WORK TO BE COMPLETED: Output the data in full and exactly as presented.

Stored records
>>>>>

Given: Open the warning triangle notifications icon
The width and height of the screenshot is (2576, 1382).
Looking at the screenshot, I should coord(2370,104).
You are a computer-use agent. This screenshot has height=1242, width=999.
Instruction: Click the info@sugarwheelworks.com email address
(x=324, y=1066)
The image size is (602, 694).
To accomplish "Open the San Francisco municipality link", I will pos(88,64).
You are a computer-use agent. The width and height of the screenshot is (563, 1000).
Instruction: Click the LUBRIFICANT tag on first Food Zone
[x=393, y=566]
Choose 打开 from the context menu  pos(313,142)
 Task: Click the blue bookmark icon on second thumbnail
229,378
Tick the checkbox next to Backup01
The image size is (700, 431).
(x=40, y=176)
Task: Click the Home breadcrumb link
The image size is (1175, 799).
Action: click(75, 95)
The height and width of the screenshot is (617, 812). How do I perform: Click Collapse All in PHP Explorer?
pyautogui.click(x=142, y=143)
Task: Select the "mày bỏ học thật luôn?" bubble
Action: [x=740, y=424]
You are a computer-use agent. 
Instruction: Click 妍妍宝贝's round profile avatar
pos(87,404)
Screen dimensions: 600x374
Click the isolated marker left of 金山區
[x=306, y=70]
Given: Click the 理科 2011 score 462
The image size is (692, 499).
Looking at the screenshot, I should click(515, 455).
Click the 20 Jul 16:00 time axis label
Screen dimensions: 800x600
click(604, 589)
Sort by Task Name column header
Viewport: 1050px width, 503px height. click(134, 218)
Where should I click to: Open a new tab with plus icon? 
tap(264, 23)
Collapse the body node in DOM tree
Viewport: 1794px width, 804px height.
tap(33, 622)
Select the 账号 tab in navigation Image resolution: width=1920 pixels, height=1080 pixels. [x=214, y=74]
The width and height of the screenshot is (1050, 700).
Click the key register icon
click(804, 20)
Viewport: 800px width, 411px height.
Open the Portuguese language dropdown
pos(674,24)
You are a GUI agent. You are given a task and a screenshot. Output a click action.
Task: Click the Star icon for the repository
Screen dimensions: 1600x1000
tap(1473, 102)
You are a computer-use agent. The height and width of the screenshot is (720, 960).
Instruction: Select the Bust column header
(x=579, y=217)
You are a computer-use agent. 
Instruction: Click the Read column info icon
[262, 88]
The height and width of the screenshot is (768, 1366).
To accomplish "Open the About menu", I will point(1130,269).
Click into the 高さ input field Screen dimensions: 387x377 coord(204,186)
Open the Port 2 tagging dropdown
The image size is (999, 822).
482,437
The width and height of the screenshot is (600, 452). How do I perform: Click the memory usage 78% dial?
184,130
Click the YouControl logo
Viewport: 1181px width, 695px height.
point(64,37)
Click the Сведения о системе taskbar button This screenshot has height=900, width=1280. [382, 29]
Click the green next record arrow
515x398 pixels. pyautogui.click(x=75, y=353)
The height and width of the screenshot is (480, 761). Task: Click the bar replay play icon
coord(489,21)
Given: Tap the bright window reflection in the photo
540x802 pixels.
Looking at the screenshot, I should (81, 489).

<<<<<

SOLUTION TO THIS EXERCISE:
Given: Open the warning triangle notifications icon
The width and height of the screenshot is (2576, 1382).
Looking at the screenshot, I should coord(2370,104).
You are a computer-use agent. This screenshot has height=1242, width=999.
Instruction: Click the info@sugarwheelworks.com email address
(x=324, y=1066)
The image size is (602, 694).
To accomplish "Open the San Francisco municipality link", I will pos(88,64).
You are a computer-use agent. The width and height of the screenshot is (563, 1000).
Instruction: Click the LUBRIFICANT tag on first Food Zone
[x=393, y=566]
Choose 打开 from the context menu  pos(313,142)
 Task: Click the blue bookmark icon on second thumbnail
229,378
Tick the checkbox next to Backup01
The image size is (700, 431).
(x=40, y=176)
Task: Click the Home breadcrumb link
The image size is (1175, 799).
Action: click(75, 95)
The height and width of the screenshot is (617, 812). How do I perform: Click Collapse All in PHP Explorer?
pyautogui.click(x=142, y=143)
Task: Select the "mày bỏ học thật luôn?" bubble
Action: [x=740, y=424]
You are a computer-use agent. 
Instruction: Click 妍妍宝贝's round profile avatar
pos(87,404)
Screen dimensions: 600x374
Click the isolated marker left of 金山區
[x=306, y=70]
Given: Click the 理科 2011 score 462
The image size is (692, 499).
Looking at the screenshot, I should click(515, 455).
Click the 20 Jul 16:00 time axis label
Screen dimensions: 800x600
click(604, 589)
Sort by Task Name column header
Viewport: 1050px width, 503px height. click(134, 218)
Where should I click to: Open a new tab with plus icon? 
tap(264, 23)
Collapse the body node in DOM tree
Viewport: 1794px width, 804px height.
tap(33, 622)
Select the 账号 tab in navigation Image resolution: width=1920 pixels, height=1080 pixels. [x=214, y=74]
The width and height of the screenshot is (1050, 700).
Click the key register icon
click(804, 20)
Viewport: 800px width, 411px height.
Open the Portuguese language dropdown
pos(674,24)
You are a GUI agent. You are given a task and a screenshot. Output a click action.
Task: Click the Star icon for the repository
Screen dimensions: 1600x1000
tap(1473, 102)
You are a computer-use agent. The height and width of the screenshot is (720, 960).
Instruction: Select the Bust column header
(x=579, y=217)
You are a computer-use agent. 
Instruction: Click the Read column info icon
[262, 88]
The height and width of the screenshot is (768, 1366).
To accomplish "Open the About menu", I will point(1130,269).
Click into the 高さ input field Screen dimensions: 387x377 coord(204,186)
Open the Port 2 tagging dropdown
The image size is (999, 822).
482,437
The width and height of the screenshot is (600, 452). How do I perform: Click the memory usage 78% dial?
184,130
Click the YouControl logo
Viewport: 1181px width, 695px height.
point(64,37)
Click the Сведения о системе taskbar button This screenshot has height=900, width=1280. [382, 29]
Click the green next record arrow
515x398 pixels. pyautogui.click(x=75, y=353)
The height and width of the screenshot is (480, 761). Task: Click the bar replay play icon
coord(489,21)
Given: Tap the bright window reflection in the photo
540x802 pixels.
Looking at the screenshot, I should (81, 489).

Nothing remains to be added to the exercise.